## STATED TASK
Starting with the line that contains "Owens & Minor Golf Tournament (724, 641)" and going on through the line that contains "Kontakt (75, 1846)", add 38 to every x and y coordinate in parentheses in the listing below, and write out each of those lines. Leave everything else in the lines as it is.

(Pointing listing for text and on-page items)
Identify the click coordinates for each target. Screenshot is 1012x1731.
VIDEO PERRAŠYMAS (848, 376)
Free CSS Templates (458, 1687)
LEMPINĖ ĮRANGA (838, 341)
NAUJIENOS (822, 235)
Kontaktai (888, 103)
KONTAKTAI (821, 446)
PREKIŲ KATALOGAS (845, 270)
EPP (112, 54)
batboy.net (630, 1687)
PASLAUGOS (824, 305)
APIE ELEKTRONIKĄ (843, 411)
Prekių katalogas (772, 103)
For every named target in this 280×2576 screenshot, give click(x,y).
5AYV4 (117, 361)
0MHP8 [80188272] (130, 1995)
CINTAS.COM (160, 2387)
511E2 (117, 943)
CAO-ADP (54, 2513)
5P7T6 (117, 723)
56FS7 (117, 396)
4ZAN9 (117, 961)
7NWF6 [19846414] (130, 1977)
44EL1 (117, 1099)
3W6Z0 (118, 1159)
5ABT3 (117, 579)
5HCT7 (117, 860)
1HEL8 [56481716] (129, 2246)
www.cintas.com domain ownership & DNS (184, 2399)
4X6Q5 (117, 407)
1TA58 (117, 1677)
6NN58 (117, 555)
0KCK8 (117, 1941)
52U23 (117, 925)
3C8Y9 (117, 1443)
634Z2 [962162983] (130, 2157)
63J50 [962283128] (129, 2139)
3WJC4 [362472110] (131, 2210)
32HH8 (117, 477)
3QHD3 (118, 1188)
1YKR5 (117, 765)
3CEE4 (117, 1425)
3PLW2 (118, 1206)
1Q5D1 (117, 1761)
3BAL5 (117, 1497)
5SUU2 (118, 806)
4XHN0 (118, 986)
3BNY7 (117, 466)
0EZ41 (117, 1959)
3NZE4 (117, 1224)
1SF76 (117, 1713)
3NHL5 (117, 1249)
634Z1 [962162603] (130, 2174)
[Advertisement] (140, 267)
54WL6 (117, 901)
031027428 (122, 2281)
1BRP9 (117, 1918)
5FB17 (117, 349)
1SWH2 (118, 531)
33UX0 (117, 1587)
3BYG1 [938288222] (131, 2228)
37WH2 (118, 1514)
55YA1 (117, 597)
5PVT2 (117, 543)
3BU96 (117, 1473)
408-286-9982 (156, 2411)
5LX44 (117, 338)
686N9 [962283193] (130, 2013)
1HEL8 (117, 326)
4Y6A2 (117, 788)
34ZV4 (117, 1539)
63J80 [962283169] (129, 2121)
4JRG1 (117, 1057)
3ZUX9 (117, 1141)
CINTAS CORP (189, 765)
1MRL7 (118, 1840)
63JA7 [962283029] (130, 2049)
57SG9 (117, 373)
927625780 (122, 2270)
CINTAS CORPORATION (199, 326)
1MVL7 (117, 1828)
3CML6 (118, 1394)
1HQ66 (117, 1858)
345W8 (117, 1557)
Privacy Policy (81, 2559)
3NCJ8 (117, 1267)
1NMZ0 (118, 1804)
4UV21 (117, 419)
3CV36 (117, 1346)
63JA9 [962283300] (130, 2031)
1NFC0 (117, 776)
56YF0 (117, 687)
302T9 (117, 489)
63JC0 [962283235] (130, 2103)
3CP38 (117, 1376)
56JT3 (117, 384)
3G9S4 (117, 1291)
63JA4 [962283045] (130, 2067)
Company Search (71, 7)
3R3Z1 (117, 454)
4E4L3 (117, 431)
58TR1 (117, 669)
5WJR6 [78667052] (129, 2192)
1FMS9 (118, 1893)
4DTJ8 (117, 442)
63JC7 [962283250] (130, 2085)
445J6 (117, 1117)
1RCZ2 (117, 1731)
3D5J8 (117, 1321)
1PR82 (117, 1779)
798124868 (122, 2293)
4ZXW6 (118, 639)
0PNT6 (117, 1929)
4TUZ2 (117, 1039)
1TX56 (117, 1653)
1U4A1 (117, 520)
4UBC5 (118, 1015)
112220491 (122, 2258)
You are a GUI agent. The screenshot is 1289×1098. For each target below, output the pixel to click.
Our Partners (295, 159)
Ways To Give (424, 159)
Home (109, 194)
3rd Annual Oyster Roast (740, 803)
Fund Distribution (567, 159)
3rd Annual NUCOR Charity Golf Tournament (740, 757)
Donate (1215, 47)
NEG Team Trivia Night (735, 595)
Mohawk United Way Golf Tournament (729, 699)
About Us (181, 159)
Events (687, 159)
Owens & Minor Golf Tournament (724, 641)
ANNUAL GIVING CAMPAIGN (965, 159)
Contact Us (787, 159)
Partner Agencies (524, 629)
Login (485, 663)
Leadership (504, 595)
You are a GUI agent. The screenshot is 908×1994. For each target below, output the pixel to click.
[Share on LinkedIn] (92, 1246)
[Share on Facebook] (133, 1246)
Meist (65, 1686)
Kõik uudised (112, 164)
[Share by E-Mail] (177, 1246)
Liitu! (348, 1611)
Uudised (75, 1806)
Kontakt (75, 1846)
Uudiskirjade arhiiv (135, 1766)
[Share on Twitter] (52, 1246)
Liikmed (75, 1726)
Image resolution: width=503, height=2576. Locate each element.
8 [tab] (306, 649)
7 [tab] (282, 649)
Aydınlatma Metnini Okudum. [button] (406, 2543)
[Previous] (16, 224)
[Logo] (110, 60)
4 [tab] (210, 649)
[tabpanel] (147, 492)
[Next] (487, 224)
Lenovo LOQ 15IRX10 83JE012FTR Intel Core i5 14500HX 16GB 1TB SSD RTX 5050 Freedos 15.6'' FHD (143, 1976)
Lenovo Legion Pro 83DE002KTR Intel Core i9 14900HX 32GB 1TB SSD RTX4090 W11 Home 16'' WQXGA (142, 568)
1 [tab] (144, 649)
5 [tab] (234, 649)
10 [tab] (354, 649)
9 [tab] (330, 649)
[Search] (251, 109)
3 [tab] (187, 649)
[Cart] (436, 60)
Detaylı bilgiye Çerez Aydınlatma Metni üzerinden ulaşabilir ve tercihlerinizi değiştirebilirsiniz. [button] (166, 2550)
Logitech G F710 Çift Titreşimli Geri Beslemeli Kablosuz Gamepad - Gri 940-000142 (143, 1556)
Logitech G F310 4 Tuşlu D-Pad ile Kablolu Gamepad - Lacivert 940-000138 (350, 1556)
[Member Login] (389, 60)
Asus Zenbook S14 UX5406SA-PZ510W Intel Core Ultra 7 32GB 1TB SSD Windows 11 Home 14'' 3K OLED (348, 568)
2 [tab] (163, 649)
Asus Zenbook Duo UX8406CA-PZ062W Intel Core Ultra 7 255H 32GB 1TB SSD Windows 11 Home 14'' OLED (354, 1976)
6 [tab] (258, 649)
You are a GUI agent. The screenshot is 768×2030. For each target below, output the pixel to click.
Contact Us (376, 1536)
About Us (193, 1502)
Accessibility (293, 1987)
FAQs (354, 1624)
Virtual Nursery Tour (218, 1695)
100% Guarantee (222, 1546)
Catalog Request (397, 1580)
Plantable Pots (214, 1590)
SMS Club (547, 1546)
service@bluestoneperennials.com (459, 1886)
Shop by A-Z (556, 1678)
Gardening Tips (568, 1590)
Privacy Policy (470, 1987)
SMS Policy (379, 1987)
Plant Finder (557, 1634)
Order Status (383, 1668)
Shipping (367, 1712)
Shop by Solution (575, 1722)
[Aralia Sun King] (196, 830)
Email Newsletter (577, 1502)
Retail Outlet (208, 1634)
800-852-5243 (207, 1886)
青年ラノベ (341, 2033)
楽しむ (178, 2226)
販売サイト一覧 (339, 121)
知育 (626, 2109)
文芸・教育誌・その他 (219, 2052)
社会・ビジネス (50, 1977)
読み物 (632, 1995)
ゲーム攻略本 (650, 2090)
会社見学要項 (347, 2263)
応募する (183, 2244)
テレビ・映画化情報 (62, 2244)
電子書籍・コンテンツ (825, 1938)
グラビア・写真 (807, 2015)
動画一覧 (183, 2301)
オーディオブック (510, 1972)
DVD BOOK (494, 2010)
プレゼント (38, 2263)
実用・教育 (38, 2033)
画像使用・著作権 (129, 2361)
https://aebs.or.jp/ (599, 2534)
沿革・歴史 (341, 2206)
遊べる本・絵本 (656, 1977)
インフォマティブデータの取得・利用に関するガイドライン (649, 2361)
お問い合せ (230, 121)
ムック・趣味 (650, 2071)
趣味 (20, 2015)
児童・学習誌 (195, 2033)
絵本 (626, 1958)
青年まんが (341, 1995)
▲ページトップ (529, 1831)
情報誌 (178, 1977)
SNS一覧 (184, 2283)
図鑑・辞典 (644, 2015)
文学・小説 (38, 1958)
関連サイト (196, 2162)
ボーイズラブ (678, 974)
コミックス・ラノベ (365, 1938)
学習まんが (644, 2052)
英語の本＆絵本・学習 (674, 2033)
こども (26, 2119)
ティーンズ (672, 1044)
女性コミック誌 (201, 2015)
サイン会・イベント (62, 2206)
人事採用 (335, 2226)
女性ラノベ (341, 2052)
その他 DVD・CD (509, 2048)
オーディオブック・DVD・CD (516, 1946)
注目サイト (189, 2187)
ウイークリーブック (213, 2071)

## RIGHT ANSWER
Owens & Minor Golf Tournament (762, 679)
ANNUAL GIVING CAMPAIGN (1003, 197)
Contact Us (825, 197)
Partner Agencies (562, 667)
Login (523, 701)
Leadership (542, 633)
You are a GUI agent. The screenshot is 908×1994. For each target below, output the pixel to click.
[Share on LinkedIn] (130, 1284)
[Share on Facebook] (171, 1284)
Meist (103, 1724)
Kõik uudised (150, 202)
[Share by E-Mail] (215, 1284)
Liitu! (386, 1649)
Uudised (113, 1844)
Kontakt (113, 1884)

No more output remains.